• **JOBS**
1. From the forum thread about a first planted tank, echo the passage from "## Dee2010 (Mar" up to and including "did you use?".
2. Answer these from the forum thread about a first planted tank:
(a) What size is the starfire cube?
(b) What pH does the tank owner try to keep the water at?
(c) Which substrate did the tank owner use?

• **TEXT PASSAGE**
◆ ◆ ◆ ◆

# First tank!



## cubetank (May 25, 2014)

This is my first post re: my first tank!! Its a 33G starfire cube started on new year's day. High-tech planted with 10 cardinals, 10 rummynose, 5 white cloud, 2 GBRs, 1 unidentified, nerites and amanos...photo to follow (I hope!). Any feedback? Suggestions? Tips and tricks? Thanks in advance!


----------



## cubetank (May 25, 2014)




----------



## Exile90 (Aug 28, 2011)

Looks great. 

The only thing I'm not too sure about is mixing GBR who like warmer water temperature with minnows who prefer the water to be on the cold side..


----------



## cubetank (May 25, 2014)

Thanks exile!


----------



## TorontoPlantMan (Aug 16, 2013)

Thats a really nice looking tank, much better than my first tank thats for sure lol.

Care to share any of your details? Lighting? CO2? Fert Schedule? Etc


----------



## cubetank (May 25, 2014)

Wow, thanks PlantMan! I must say that its been a combination of obsession these first few months and a tonne of good luck, especially after a near total rescape in month 2 due to a hair algae invasion. 

I use the Tropica liquid ferts - premium growth every second day but this week I started adding some specialized growth and plan to alternate the 2 types every 2 days or so. I can't tell you what my CO2 runs at, only that I try to keep my Ph at ~6.8 and I run my lights 4hrs on, 1hr off and then 5.5hr more. I'm feeding every second day but welcome your feedback on that front as well as I think I'm fairly fully stocked (just added 6 sparrow rasboras, they're so cute!). 

Lastly, I noticed your Alternanthera R. Mini and immediately wondered if I don't need to find myself some to add variation to the right side of my tank (intermixed with the Staurogyne)?! Sure wish I'd kept better track of what plants I added and when...didn't think it'd be so hard to tell one from the other after a while!!


----------



## Reckon (Mar 6, 2013)

Wow that is indeed a very nice 1st tank! Mine wasn't nearly as nice; a handful of java fern and blue gravel!
I think you are right in that you can move the staurogyne repens forward to around the rocks and put in Alternanthera mini behind them in a little bush.
You can even add some downoi in front of the tree to add a bit more variance. They'll look a little bit like bushes at the edge of the woods


----------



## cubetank (May 25, 2014)

My tree is finally growing in!!


----------



## Jaysan (Dec 19, 2011)

that is one hell of a nice first tank!
Kudos!


----------



## rburns24 (Jan 31, 2011)

jaysan said:


> that is one hell of a nice first tank!
> Kudos!


-
+1
-

-----


----------



## tranceaddict (Apr 3, 2011)

very nice, well organized.


----------



## cubetank (May 25, 2014)

Mayday! Its not even a year old and I find myslef thinking about other scapes...or a second tank. SOS!


----------



## Dee2010 (Mar 26, 2013)

It happens to the best of us!! Lol

Btw nice job for a first tank!!


----------



## bobby (Feb 27, 2012)

Nice tank! Which substrate did you use?

Thanks for sharing


----------



## cubetank (May 25, 2014)

Thanks! Bobby, its aquasoil from AI.


----------



## Reckon (Mar 6, 2013)

Wow The fissidens moss tree is looking fantastic. Hey what type of diffuser are you using?


----------



## jimmyjam (Nov 6, 2007)

the fissidans looks great . looking solid so far. good job


----------



## cubetank (May 25, 2014)

My new scape!! Still figuring out my dosing of liquid ferts...lots of holes in my a.reineckii ;(









Sent from my SGH-I337M using Tapatalk


----------

◆ ◆ ◆ ◆

• **INFORMATION SUPPLIED**
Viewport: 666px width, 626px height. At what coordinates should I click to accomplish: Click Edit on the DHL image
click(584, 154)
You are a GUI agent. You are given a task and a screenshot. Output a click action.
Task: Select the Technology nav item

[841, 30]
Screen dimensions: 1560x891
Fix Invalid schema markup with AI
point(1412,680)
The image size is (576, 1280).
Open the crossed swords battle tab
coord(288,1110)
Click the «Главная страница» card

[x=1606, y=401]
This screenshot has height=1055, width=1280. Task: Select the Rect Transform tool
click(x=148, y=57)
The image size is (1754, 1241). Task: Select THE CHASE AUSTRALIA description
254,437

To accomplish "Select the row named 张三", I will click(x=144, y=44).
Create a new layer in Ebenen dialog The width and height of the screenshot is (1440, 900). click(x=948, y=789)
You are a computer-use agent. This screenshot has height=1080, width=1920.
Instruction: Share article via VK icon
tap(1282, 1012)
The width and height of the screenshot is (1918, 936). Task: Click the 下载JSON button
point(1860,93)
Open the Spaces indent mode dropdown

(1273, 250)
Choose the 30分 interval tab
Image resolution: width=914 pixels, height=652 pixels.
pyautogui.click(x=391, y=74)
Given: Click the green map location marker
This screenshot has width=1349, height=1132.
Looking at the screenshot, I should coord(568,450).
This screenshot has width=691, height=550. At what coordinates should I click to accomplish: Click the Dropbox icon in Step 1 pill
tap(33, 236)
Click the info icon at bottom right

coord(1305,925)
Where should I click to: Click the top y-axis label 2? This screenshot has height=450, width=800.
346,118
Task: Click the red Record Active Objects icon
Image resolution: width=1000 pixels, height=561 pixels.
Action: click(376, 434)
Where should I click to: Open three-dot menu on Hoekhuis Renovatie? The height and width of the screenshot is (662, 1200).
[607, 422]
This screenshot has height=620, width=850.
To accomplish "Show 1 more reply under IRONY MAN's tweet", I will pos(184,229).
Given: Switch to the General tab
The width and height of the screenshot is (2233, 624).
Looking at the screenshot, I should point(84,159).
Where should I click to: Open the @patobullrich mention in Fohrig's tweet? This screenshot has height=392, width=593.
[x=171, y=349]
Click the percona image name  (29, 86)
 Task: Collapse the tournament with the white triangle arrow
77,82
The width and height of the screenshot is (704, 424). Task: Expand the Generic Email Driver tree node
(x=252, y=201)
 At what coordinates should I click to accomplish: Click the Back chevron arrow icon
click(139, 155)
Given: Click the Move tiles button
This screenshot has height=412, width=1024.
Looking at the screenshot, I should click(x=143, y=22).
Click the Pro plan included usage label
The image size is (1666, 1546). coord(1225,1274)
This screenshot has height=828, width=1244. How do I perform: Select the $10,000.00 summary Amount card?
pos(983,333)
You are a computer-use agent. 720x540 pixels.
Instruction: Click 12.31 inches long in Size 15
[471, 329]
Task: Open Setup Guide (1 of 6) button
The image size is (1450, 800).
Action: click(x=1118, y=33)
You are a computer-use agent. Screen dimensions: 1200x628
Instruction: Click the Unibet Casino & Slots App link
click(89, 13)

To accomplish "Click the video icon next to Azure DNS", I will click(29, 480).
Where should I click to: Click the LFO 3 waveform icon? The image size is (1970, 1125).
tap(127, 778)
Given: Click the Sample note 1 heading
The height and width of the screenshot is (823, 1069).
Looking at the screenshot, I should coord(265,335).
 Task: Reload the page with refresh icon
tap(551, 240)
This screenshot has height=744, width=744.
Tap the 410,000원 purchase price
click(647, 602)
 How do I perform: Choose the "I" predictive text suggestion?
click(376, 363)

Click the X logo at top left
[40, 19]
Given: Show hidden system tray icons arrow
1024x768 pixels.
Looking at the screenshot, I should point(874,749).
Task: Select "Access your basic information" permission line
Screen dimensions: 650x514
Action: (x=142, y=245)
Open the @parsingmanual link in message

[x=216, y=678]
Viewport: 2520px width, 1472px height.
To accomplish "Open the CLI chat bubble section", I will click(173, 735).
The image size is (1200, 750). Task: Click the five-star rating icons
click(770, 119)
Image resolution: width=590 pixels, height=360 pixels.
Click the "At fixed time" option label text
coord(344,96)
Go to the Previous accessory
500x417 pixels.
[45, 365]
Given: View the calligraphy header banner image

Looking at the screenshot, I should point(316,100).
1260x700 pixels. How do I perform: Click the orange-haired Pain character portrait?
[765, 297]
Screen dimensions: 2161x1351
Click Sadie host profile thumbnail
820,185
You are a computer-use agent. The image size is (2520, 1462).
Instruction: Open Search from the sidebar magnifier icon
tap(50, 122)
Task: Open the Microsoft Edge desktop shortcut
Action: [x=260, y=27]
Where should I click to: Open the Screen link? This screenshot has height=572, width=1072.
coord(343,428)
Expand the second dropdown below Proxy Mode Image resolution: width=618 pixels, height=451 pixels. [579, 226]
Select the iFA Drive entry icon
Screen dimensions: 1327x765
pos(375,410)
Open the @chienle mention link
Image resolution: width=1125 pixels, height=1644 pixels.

◆ ◆ ◆ ◆

• **RESPONSES TO THE TASKS**
1.
## Dee2010 (Mar 26, 2013)

It happens to the best of us!! Lol

Btw nice job for a first tank!!


----------



## bobby (Feb 27, 2012)

Nice tank! Which substrate did you use?

2.
(a) 33G
(b) About 6.8
(c) Aquasoil from AI